>>>>

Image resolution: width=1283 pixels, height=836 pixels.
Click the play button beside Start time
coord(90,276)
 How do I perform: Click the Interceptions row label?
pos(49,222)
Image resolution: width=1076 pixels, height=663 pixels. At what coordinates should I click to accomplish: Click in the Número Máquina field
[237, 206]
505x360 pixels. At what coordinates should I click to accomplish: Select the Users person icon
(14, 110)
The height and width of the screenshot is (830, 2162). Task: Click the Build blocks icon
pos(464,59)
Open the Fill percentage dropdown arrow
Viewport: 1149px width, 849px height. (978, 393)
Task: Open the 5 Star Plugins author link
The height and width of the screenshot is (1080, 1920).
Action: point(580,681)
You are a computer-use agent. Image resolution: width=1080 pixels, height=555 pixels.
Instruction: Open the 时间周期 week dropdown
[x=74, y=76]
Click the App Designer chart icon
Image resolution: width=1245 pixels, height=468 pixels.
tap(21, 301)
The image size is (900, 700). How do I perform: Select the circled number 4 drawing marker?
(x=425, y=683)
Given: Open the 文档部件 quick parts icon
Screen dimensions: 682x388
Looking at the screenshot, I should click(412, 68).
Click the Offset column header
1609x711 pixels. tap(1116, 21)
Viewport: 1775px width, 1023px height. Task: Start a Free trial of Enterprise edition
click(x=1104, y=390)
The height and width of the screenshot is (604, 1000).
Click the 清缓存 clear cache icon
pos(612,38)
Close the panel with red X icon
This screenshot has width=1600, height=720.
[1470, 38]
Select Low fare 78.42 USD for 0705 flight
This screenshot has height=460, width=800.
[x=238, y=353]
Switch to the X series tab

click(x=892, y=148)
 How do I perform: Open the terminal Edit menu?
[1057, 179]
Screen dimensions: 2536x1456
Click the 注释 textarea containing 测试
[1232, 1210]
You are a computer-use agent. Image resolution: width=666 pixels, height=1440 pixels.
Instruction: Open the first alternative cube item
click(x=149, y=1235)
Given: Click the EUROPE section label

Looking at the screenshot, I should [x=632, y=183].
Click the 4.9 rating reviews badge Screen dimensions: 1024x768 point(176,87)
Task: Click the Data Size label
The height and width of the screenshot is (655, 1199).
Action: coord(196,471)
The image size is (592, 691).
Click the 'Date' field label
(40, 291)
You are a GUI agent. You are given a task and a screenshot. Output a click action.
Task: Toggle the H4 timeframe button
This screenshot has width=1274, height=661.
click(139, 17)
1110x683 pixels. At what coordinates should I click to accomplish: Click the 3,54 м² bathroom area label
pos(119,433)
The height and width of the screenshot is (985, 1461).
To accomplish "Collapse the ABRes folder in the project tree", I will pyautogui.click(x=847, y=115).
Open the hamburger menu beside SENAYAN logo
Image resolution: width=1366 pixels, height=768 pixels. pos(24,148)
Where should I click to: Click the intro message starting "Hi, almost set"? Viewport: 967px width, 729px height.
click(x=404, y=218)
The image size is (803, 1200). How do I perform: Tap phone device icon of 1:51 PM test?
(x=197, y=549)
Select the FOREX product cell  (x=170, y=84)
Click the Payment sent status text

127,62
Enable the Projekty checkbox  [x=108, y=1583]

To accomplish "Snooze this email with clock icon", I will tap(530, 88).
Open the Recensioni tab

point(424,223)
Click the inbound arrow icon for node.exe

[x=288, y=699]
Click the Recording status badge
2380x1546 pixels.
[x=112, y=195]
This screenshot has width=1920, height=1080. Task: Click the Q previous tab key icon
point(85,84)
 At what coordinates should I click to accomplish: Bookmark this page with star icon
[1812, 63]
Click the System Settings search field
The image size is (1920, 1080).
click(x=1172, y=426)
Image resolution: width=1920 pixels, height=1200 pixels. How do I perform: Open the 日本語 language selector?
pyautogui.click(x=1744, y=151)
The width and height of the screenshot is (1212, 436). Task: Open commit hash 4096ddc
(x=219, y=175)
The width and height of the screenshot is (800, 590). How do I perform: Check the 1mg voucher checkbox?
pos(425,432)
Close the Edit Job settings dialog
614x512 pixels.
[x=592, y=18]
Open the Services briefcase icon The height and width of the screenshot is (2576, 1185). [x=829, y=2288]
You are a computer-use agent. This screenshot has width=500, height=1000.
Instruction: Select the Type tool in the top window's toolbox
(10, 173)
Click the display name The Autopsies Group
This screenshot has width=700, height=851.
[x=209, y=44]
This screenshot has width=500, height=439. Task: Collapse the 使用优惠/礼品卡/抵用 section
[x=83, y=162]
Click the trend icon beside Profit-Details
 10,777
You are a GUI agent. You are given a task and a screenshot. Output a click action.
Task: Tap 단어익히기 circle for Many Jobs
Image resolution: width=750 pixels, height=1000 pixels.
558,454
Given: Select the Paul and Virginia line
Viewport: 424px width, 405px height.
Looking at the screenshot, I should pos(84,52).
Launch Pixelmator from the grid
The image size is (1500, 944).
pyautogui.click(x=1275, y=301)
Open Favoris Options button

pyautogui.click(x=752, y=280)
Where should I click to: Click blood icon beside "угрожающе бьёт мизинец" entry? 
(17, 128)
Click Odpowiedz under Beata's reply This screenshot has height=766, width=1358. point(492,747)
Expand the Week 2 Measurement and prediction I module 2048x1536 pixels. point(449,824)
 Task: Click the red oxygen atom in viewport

<<<<

--- YOUR OBJECTIVE ---
Quote the part of the listing above that opens with the line containing "The width and height of the screenshot is (1212, 436)." and closes with the line containing "Open the Services", both included, reproducing those lines verbatim.

--- TASK ANSWER ---
The width and height of the screenshot is (1212, 436). Task: Open commit hash 4096ddc
(x=219, y=175)
The width and height of the screenshot is (800, 590). How do I perform: Check the 1mg voucher checkbox?
pos(425,432)
Close the Edit Job settings dialog
614x512 pixels.
[x=592, y=18]
Open the Services briefcase icon The height and width of the screenshot is (2576, 1185). [x=829, y=2288]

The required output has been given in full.